Step 1. Read the entire Bone matrix and create an array of matrices and send this data to the shader in the form.

Step 2: in the vertex shader, calculate gl_position, as in the next shader

 attribute vec3 vertPosition; attribute vec3 vertNormal; attribute vec2 texCoord1; attribute vec3 vertTangent; attribute vec3 vertBitangent; attribute vec4 optionalData1; attribute vec4 optionalData2; uniform mat4 mvp, jointTransforms[jointsSize]; void main() { mat4 finalMatrix; int jointId = int(optionalData1.x); if(jointId > 0) finalMatrix = jointTransforms[jointId - 1] * optionalData2.x; jointId = int(optionalData1.y); if(jointId > 0) finalMatrix = finalMatrix + (jointTransforms[jointId - 1] * optionalData2.y); jointId = int( optionalData1.z); if(jointId > 0) finalMatrix = finalMatrix + (jointTransforms[jointId - 1] * optionalData2.z); jointId = int( optionalData1.w); if(jointId > 0) finalMatrix = finalMatrix + (jointTransforms[jointId - 1] * optionalData2.w); gl_Position = mvp * finalMatrix * vec4(vertPosition, 1.0); } 

In this shader, I sent mass information in the optionalData1 and optionalData2 attributes. The data is packaged as follows: (BoneId1, BoneId2, BoneId3, BoneId4) and (Weight4Bone1, Weight4Bone2, Weight4Bone3, Weight4Bone4). Thus, in this case, you are limited to a maximum of four bones, affecting each attribute. Part of the fragment shader is common.

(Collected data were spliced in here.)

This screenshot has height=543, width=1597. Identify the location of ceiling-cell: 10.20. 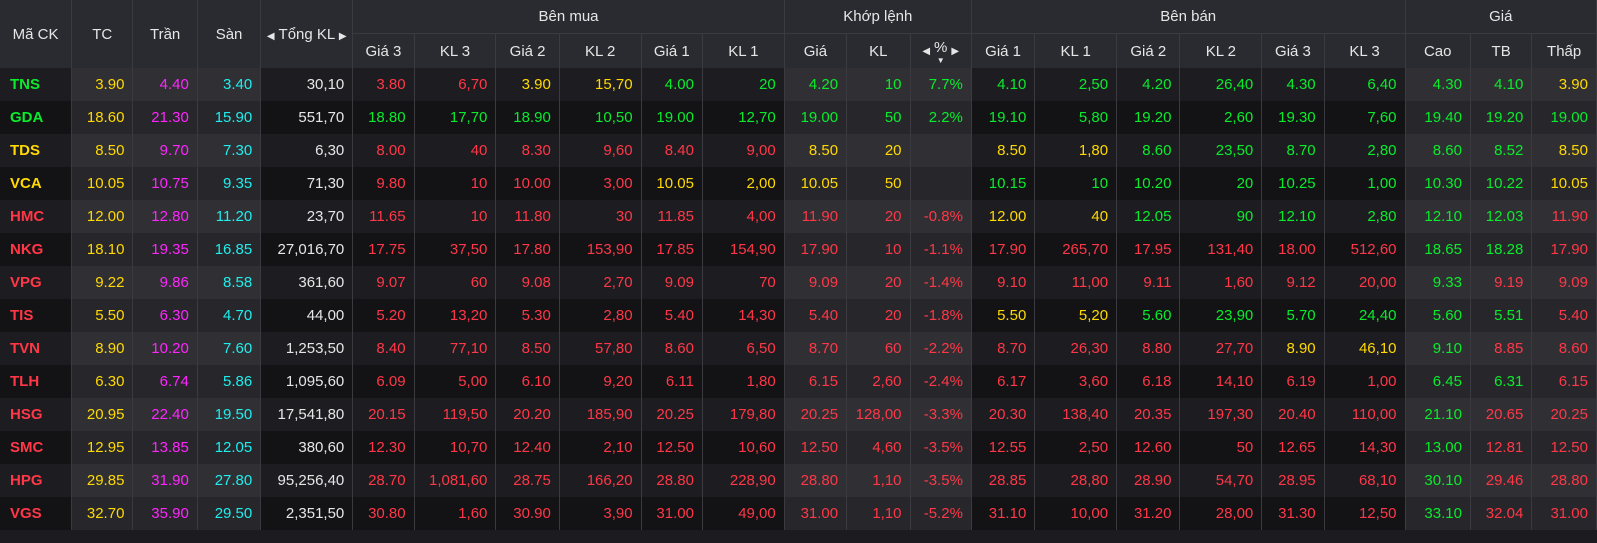
(165, 348). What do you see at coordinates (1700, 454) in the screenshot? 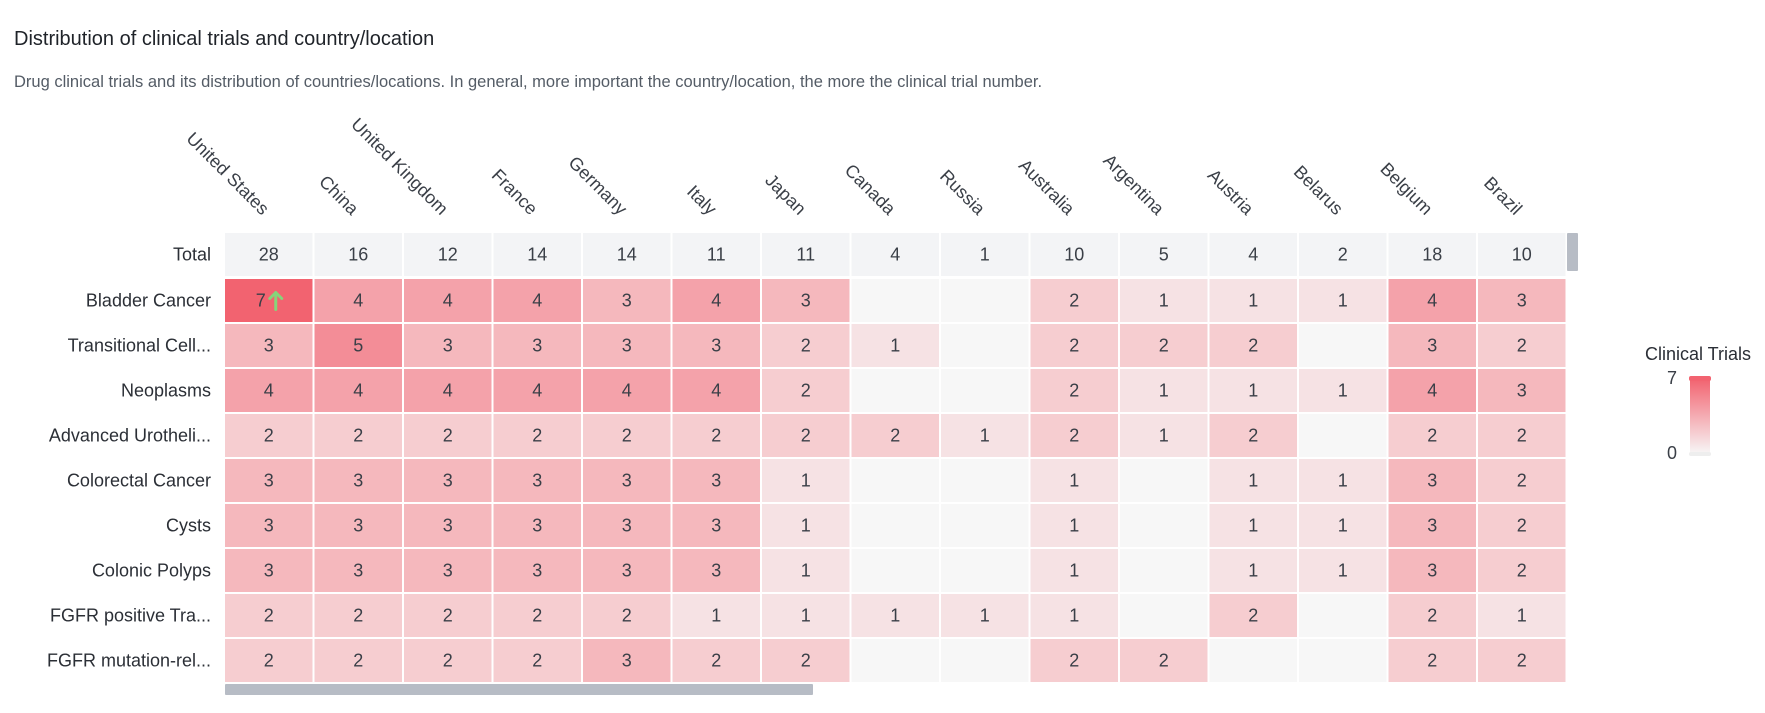
I see `legend-min-handle` at bounding box center [1700, 454].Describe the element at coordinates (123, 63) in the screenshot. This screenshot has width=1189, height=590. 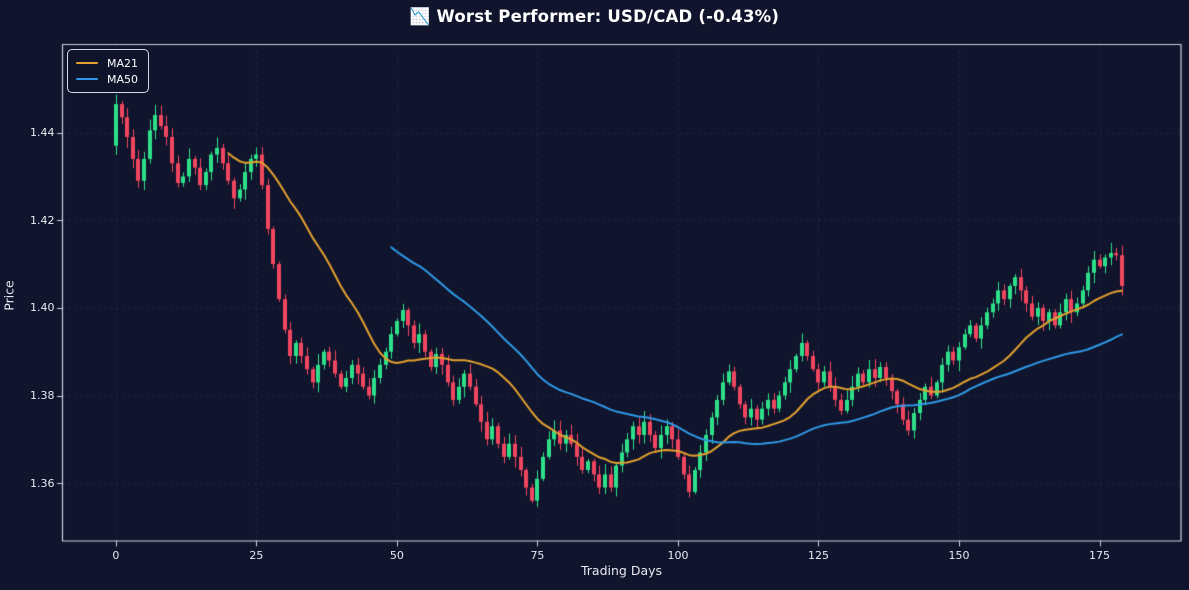
I see `legend-label-ma21: MA21` at that location.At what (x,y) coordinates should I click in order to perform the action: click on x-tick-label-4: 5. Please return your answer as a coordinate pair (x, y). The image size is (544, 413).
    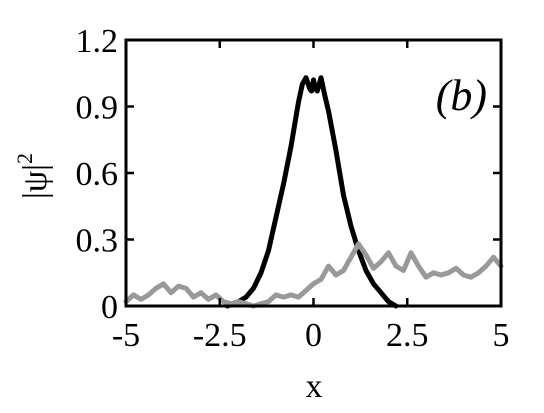
    Looking at the image, I should click on (502, 336).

Method 2: (Skinning the processor)

If you cannot live with the limitations of GPU cropping, then the only way is to do the calculations on the CPU side.

Step 1: Calculate the position of the vertices in the current frame by multiplying the matrices belonging to the bones that affect the vertex.

Step 2: Gather new positions for the current frame and send the information to the GPU in the vertex attributes.

Step 3: recalculate the new vertex positions in each frame and update the attribute buffer.

This method transfers the load of computation to the CPU.